▸ TASK TO COMPLETE: Echo the part of the listing that opens with the line containing "Expand the 检测参数设置" and closes with the line containing "click(x=350, y=369)", both of those lines included.

- - -

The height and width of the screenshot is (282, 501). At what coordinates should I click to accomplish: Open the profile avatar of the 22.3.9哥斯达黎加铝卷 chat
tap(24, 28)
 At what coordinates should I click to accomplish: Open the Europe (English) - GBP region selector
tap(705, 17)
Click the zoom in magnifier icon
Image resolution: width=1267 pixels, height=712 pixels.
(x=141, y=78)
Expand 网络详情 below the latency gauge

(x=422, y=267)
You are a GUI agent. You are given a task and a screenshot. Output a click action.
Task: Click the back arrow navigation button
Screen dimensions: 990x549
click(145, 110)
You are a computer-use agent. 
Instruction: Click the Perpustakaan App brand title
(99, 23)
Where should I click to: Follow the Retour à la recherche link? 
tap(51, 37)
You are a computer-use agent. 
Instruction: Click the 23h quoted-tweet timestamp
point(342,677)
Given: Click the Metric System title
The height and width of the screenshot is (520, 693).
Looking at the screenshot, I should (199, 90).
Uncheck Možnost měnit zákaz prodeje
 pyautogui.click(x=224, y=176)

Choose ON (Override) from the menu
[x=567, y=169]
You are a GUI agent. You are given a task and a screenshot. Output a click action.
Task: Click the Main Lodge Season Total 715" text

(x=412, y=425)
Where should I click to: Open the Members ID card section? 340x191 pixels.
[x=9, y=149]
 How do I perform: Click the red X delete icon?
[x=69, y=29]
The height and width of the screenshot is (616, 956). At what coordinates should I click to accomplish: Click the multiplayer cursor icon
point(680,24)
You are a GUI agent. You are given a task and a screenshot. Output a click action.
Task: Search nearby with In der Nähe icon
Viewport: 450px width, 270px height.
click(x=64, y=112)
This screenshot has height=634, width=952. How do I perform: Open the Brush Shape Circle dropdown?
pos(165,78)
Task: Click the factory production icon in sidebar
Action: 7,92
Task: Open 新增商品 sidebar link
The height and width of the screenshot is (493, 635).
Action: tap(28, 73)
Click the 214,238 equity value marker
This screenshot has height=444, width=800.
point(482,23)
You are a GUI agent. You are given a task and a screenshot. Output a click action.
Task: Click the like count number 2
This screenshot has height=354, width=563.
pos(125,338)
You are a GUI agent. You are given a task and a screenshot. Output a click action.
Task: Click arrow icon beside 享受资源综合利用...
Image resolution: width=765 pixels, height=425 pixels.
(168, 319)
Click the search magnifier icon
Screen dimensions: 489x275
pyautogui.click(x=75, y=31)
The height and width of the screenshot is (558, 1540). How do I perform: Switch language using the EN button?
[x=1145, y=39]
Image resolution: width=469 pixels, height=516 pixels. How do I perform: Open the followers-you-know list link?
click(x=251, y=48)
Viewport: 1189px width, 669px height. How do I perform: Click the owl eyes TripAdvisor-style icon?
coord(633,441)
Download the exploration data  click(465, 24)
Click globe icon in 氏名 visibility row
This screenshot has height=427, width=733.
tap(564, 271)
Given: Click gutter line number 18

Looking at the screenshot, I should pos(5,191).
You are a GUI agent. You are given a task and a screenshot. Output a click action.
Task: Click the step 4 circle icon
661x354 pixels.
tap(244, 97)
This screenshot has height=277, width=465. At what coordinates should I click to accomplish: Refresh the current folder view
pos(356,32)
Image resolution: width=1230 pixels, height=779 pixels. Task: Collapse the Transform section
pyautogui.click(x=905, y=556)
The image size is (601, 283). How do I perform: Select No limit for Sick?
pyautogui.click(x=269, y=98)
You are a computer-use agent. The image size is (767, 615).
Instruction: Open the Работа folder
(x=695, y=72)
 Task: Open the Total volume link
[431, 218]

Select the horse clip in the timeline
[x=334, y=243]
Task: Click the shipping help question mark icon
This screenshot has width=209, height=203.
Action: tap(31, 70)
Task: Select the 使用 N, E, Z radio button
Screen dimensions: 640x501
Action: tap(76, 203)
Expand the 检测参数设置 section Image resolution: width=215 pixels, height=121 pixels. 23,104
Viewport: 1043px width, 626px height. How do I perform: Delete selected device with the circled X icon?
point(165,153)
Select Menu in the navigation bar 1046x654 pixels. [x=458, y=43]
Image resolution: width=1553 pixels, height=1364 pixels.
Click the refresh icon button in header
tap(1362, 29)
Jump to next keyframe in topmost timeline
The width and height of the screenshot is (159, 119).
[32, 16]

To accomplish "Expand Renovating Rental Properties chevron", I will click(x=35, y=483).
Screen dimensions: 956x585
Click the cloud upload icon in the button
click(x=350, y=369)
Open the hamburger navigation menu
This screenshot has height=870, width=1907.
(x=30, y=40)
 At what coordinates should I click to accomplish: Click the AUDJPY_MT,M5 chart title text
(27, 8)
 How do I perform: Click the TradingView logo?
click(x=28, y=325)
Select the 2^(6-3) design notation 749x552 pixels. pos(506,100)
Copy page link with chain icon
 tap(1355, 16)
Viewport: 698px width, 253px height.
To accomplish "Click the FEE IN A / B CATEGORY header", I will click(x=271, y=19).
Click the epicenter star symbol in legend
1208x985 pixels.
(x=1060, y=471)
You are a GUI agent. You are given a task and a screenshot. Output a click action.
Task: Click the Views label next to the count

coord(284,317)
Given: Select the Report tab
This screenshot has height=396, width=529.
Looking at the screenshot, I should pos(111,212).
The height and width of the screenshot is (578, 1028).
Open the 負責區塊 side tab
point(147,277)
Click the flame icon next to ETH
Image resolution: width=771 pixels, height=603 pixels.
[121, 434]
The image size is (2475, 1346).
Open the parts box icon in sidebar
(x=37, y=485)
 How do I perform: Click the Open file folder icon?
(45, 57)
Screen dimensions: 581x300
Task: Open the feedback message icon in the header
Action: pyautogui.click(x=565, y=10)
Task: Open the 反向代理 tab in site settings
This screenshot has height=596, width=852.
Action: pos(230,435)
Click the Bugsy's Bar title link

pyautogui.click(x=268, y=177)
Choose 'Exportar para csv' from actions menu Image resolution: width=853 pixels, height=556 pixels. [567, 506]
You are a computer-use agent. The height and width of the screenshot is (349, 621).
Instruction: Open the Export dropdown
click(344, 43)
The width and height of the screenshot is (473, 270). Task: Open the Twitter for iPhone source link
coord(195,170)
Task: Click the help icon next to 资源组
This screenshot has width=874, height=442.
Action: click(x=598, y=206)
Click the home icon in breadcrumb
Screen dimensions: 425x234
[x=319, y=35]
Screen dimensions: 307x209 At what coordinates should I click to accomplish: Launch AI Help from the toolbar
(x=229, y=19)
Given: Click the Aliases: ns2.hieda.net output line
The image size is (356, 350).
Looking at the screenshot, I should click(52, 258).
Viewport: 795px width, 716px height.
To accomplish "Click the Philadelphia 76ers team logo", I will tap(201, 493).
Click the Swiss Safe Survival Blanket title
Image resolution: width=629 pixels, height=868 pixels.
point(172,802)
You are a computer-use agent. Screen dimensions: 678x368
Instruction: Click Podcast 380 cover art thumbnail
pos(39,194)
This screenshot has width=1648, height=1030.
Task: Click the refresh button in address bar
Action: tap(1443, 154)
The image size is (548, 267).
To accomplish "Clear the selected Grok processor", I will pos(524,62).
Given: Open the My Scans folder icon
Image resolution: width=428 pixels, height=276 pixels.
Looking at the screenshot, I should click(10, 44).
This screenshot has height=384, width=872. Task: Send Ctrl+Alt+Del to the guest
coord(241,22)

- - -

▸ EXERCISE RESULT:
Expand the 检测参数设置 section Image resolution: width=215 pixels, height=121 pixels. 23,104
Viewport: 1043px width, 626px height. How do I perform: Delete selected device with the circled X icon?
point(165,153)
Select Menu in the navigation bar 1046x654 pixels. [x=458, y=43]
Image resolution: width=1553 pixels, height=1364 pixels.
Click the refresh icon button in header
tap(1362, 29)
Jump to next keyframe in topmost timeline
The width and height of the screenshot is (159, 119).
[32, 16]

To accomplish "Expand Renovating Rental Properties chevron", I will click(x=35, y=483).
Screen dimensions: 956x585
Click the cloud upload icon in the button
click(x=350, y=369)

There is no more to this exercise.